Le Salongo, levier citoyen pour une ville propre
Daniel Bumba rappelle que la propreté de Kinshasa ne peut reposer sur les seules autorités : chaque habitant doit s’engager. Le Salongo du samedi devient ainsi un rendez-vous hebdomadaire pour impliquer directement les Kinois dans le nettoyage des quartiers, symbolisant la responsabilité collective et le civisme.
En harmonie avec la vision du Chef de l’État
Cette initiative s’inscrit dans la continuité de la politique environnementale du Président Félix Antoine Tshisekedi, qui a souligné dans son discours sur l’état de la nation l’importance de la gestion des déchets et de la préservation de l’environnement. Daniel Bumba exhorte les citoyens à cesser de jeter des immondices dans les caniveaux, principal facteur des inondations et de l’obstruction des voies d’évacuation des eaux.

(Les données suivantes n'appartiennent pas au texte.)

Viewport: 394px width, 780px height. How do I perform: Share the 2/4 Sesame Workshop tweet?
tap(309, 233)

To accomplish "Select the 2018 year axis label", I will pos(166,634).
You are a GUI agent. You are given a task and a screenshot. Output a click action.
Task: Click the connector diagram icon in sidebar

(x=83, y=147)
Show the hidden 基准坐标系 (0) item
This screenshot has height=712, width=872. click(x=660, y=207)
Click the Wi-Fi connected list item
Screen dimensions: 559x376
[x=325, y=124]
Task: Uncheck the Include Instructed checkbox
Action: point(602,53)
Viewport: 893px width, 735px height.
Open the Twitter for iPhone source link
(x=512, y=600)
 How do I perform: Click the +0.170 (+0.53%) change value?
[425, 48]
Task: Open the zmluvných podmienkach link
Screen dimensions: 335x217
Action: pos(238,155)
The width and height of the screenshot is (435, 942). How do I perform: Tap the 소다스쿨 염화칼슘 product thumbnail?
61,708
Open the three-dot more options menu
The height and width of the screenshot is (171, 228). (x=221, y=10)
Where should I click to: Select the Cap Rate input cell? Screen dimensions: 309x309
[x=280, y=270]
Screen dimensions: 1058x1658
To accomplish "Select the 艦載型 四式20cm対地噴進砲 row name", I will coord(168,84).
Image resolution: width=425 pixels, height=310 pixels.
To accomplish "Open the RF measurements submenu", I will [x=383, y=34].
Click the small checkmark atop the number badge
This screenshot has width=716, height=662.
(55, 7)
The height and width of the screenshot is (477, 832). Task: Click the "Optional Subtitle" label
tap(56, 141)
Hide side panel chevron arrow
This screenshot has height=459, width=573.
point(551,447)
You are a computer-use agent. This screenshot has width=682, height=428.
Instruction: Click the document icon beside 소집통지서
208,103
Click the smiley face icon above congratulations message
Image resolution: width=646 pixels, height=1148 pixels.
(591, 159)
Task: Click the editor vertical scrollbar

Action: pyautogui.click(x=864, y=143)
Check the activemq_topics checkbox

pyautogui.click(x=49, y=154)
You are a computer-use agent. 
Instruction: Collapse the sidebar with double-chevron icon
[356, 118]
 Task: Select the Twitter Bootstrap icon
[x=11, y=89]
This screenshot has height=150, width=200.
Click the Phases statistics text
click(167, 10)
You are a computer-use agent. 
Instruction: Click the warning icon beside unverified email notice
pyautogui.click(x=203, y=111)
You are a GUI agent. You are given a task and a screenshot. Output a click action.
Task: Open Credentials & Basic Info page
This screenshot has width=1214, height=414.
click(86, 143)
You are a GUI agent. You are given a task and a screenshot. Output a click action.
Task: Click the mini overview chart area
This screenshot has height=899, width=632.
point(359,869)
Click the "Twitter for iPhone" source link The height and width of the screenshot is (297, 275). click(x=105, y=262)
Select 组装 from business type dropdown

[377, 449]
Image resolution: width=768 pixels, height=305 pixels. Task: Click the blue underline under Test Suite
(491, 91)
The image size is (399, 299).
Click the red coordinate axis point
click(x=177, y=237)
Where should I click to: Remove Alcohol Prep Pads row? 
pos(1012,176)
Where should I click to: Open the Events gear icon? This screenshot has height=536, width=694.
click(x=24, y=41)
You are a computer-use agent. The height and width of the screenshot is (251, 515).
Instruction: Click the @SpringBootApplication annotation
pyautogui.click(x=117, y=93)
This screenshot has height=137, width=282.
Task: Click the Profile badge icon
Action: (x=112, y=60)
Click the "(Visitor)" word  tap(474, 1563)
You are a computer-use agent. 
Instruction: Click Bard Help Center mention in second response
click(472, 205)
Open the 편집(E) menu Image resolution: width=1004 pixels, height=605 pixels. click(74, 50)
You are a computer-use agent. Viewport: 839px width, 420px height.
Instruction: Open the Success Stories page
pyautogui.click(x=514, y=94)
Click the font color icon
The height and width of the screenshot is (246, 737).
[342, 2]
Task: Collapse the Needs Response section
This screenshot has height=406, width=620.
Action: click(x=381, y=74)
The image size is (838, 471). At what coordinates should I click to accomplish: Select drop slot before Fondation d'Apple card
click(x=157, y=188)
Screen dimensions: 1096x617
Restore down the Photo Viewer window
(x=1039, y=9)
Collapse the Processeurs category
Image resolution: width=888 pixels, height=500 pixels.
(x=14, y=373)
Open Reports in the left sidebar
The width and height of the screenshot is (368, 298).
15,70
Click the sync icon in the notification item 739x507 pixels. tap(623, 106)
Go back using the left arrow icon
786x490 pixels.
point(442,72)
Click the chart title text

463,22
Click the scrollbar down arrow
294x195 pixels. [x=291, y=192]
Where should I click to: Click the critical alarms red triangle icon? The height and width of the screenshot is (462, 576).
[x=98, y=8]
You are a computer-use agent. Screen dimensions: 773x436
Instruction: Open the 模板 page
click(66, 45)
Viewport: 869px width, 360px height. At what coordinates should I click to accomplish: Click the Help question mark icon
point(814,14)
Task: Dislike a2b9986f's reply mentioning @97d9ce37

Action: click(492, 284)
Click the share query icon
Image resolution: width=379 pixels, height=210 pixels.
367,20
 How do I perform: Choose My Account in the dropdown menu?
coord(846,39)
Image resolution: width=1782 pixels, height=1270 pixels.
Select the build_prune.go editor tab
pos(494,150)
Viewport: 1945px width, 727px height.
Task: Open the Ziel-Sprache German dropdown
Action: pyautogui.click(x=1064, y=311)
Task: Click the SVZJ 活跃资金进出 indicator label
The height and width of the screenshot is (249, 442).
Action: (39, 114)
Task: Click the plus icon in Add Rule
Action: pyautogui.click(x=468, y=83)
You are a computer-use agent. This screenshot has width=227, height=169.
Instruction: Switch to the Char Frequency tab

Un programme ambitieux pour la gestion des déchets
Le Gouverneur met en œuvre un programme structurant visant :
la création de centres de transit des déchets dans chaque quartier,
leur transport systématique vers le centre d’enfouissement final de la N’Sele,
l’organisation efficace de la collecte et du traitement des déchets.
Cette stratégie vise à réduire significativement les déchets abandonnés dans les rues et à restaurer l’ordre urbain.
Des mesures disciplinaires pour les récalcitrants
Face aux comportements irresponsables de certains habitants ou commerçants, le Gouverneur annonce un renforcement des mesures disciplinaires. Les sanctions visent à encourager la participation active de tous au Salongo et à préserver la propreté des espaces publics.
Vers une capitale propre et exemplaire
Sous l’impulsion de Daniel Bumba Lubaki, et avec l’adhésion de la population, Kinshasa pourrait progressivement retrouver son image d’antan, celle de « Kin la belle », symbole d’une ville propre, organisée et respectueuse de l’environnement.